From the records below, set down exactly the lines starting with the line that contains "This screenshot has height=901, width=1920." and going on through the line that contains "Given: Toggle the". Nothing else is wanted.
*** Begin section ***
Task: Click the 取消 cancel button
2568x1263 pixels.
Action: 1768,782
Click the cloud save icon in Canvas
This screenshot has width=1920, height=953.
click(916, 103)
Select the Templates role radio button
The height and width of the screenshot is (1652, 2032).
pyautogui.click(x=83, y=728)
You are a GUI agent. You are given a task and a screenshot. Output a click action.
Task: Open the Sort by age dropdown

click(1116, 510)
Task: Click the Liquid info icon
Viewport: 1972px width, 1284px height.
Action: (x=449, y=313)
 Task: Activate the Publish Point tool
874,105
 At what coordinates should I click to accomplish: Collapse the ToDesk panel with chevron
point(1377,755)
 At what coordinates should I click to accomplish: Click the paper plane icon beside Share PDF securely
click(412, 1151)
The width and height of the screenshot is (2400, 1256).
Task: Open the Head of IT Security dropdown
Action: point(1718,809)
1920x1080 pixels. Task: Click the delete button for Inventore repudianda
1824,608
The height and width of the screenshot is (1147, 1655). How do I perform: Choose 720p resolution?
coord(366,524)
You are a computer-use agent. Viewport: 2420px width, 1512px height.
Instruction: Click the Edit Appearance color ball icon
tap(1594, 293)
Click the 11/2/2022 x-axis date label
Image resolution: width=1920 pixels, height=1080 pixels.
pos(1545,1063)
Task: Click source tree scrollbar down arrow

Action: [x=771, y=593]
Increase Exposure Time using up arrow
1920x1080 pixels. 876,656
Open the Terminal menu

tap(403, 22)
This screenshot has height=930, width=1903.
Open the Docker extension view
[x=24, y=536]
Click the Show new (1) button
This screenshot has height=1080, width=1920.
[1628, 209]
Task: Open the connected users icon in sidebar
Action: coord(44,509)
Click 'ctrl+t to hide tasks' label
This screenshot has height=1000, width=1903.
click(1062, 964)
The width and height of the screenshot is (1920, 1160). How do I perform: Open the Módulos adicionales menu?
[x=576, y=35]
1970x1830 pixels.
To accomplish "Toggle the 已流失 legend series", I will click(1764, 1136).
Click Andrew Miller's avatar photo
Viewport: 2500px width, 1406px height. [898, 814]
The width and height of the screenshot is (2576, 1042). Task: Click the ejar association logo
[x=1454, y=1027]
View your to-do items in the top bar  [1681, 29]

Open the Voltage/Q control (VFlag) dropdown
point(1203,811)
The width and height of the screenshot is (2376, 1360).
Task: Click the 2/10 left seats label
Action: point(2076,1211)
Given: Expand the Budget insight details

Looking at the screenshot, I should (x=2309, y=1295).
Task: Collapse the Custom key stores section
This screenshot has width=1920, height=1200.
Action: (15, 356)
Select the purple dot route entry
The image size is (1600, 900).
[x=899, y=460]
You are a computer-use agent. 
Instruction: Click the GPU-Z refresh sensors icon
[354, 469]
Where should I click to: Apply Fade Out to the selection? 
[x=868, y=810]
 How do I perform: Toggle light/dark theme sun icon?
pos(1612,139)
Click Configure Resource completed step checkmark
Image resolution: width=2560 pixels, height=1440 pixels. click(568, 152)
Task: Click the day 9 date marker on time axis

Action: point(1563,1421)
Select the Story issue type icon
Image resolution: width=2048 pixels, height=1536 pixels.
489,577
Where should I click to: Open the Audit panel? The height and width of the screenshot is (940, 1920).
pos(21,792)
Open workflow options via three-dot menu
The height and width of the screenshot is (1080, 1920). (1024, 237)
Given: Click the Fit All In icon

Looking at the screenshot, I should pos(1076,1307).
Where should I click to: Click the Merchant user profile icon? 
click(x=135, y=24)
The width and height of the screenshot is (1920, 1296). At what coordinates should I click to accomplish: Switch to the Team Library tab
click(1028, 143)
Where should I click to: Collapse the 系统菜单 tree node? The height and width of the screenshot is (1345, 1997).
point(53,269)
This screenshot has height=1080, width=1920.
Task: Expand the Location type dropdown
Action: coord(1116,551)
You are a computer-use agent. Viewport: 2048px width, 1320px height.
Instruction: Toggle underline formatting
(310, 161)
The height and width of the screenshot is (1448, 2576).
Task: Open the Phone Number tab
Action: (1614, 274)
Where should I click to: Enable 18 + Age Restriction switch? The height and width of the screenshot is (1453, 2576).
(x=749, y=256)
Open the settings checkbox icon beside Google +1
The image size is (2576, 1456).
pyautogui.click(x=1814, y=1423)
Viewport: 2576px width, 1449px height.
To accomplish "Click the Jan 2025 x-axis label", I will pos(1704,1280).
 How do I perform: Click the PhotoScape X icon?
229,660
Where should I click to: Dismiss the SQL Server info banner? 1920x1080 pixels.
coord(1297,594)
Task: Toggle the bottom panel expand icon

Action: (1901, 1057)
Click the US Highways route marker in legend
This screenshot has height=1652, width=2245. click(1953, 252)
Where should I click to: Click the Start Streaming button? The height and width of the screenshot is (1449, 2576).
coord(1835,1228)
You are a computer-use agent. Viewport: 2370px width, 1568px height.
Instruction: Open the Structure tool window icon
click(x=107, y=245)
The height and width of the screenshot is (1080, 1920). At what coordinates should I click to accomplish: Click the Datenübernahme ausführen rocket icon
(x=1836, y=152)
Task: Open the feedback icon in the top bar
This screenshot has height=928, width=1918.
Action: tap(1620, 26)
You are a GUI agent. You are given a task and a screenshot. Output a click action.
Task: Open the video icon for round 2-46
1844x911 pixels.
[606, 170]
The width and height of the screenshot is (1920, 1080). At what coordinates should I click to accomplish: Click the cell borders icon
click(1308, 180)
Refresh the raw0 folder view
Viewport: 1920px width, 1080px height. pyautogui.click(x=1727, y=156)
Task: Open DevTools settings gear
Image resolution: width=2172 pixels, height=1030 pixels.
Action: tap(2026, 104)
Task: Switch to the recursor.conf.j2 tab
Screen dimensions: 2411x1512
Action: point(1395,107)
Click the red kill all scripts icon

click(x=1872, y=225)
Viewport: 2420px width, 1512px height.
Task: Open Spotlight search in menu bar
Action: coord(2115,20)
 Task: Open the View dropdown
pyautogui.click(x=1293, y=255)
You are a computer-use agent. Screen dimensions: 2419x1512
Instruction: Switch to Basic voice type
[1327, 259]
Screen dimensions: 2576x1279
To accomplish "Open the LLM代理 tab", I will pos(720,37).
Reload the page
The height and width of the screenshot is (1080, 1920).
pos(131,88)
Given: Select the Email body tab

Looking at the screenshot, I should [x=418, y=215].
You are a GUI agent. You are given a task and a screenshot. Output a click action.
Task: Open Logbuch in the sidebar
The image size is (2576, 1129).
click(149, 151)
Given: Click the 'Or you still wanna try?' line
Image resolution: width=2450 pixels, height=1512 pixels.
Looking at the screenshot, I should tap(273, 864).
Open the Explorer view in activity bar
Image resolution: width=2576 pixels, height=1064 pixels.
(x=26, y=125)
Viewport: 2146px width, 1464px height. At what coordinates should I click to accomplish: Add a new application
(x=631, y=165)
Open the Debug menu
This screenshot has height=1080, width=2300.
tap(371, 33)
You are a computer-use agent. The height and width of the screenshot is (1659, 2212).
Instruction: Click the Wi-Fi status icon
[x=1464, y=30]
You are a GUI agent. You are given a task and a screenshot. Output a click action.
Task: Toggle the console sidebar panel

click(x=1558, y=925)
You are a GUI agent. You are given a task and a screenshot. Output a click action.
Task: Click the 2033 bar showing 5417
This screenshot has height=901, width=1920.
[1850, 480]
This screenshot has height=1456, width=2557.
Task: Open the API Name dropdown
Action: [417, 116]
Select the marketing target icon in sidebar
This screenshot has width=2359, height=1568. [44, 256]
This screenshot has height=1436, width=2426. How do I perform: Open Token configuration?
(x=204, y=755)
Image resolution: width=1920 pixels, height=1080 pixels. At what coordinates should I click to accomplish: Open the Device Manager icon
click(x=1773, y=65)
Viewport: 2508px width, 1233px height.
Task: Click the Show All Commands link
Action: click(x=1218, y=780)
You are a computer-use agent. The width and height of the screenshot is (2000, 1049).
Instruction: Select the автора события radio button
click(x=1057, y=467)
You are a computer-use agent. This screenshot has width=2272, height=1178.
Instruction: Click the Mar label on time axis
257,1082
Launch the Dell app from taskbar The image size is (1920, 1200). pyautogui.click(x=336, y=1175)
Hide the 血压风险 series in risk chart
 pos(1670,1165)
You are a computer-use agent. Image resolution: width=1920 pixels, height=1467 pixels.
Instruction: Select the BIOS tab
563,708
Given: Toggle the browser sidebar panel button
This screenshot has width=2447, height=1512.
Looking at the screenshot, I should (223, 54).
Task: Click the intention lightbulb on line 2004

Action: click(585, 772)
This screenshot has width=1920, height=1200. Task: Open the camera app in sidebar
*** End section ***
Result of the task
This screenshot has height=901, width=1920.
[1850, 480]
This screenshot has height=1456, width=2557.
Task: Open the API Name dropdown
Action: [417, 116]
Select the marketing target icon in sidebar
This screenshot has width=2359, height=1568. [44, 256]
This screenshot has height=1436, width=2426. How do I perform: Open Token configuration?
(x=204, y=755)
Image resolution: width=1920 pixels, height=1080 pixels. At what coordinates should I click to accomplish: Open the Device Manager icon
click(x=1773, y=65)
Viewport: 2508px width, 1233px height.
Task: Click the Show All Commands link
Action: click(x=1218, y=780)
You are a computer-use agent. The width and height of the screenshot is (2000, 1049).
Instruction: Select the автора события radio button
click(x=1057, y=467)
You are a computer-use agent. This screenshot has width=2272, height=1178.
Instruction: Click the Mar label on time axis
257,1082
Launch the Dell app from taskbar The image size is (1920, 1200). pyautogui.click(x=336, y=1175)
Hide the 血压风险 series in risk chart
 pos(1670,1165)
You are a computer-use agent. Image resolution: width=1920 pixels, height=1467 pixels.
Instruction: Select the BIOS tab
563,708
Given: Toggle the browser sidebar panel button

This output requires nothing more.